7 dicembre 2019
Aggiornato 00:00

La «chiamata alle armi» di Nicola Zingaretti: imitiamo i Dem americani, uniti contro le destre

Il Segretario del Partito Democratico: «Noi e M5s? Non siamo subalterni. Adesso la sintesi è sostenere lealmente questo esecutivo»
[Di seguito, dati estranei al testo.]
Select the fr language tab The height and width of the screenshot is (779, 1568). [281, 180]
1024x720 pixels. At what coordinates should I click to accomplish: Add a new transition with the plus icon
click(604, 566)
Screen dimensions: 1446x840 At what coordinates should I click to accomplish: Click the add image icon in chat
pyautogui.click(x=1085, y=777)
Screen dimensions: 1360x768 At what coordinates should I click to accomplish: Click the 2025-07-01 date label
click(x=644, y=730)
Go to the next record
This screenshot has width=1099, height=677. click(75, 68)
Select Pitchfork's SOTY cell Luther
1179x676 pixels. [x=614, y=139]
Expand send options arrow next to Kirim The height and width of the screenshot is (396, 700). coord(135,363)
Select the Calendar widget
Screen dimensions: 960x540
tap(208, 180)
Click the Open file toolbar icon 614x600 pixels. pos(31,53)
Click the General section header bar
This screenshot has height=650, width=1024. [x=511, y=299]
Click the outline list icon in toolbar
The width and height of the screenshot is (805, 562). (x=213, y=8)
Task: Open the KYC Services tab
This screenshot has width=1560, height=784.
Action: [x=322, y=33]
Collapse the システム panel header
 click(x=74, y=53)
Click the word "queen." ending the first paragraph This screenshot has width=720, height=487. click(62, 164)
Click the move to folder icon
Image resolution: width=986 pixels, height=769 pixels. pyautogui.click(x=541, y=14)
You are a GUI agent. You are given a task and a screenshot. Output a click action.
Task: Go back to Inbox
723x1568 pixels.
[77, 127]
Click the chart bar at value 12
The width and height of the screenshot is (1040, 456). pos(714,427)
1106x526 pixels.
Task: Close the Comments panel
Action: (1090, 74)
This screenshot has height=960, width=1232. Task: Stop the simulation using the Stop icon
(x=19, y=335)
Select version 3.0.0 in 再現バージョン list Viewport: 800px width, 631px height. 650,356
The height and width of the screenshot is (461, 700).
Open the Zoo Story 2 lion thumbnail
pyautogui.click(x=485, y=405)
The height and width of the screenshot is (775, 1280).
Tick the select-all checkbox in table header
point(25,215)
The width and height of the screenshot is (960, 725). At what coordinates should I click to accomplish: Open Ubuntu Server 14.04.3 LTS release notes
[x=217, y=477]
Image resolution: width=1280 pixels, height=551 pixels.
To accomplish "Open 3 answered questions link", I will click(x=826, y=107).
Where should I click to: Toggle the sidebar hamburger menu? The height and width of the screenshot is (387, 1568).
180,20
Nicola Zingaretti, Segretario del Partito Democratico
Nicola Zingaretti, Segretario del Partito Democratico ANSA

ROMA - La lezione del Partito democratico americano? «La capacità di trovare una sintesi contro l'avversario comune. Una cosa che dobbiamo fare anche noi». Lo dice il segretario del Pd Nicola Zingaretti in una intervista al Corriere della sera dopo due giorni di incontri a New York e a Washington. Zingaretti ha visto Bill Clinton, la Speaker della Camera Nancy Pelosi e ieri, nella nottata italiana, i funzionari del National Security Council alla Casa Bianca.

Uniti contro la destra

«Penso che la peculiarità, il fatto più positivo» del dibattito nel partito democratico americano sia «che la ricchezza delle posizioni alla fine troverà una sintesi in una candidatura unica da opporre a Donald Trump. Credo che questo sia il modello che dovremmo seguire anche in Italia. Va bene discutere, confrontarsi, ma poi ci deve essere la volontà assoluta di presentarsi uniti contro la destra davanti agli elettori. Il Pd si batte per questo obiettivo da sempre. Quando la destra si è mobilitata unita a Piazza San Giovanni, sono stato il primo a dire: adesso anche il nostro campo si deve riorganizzare».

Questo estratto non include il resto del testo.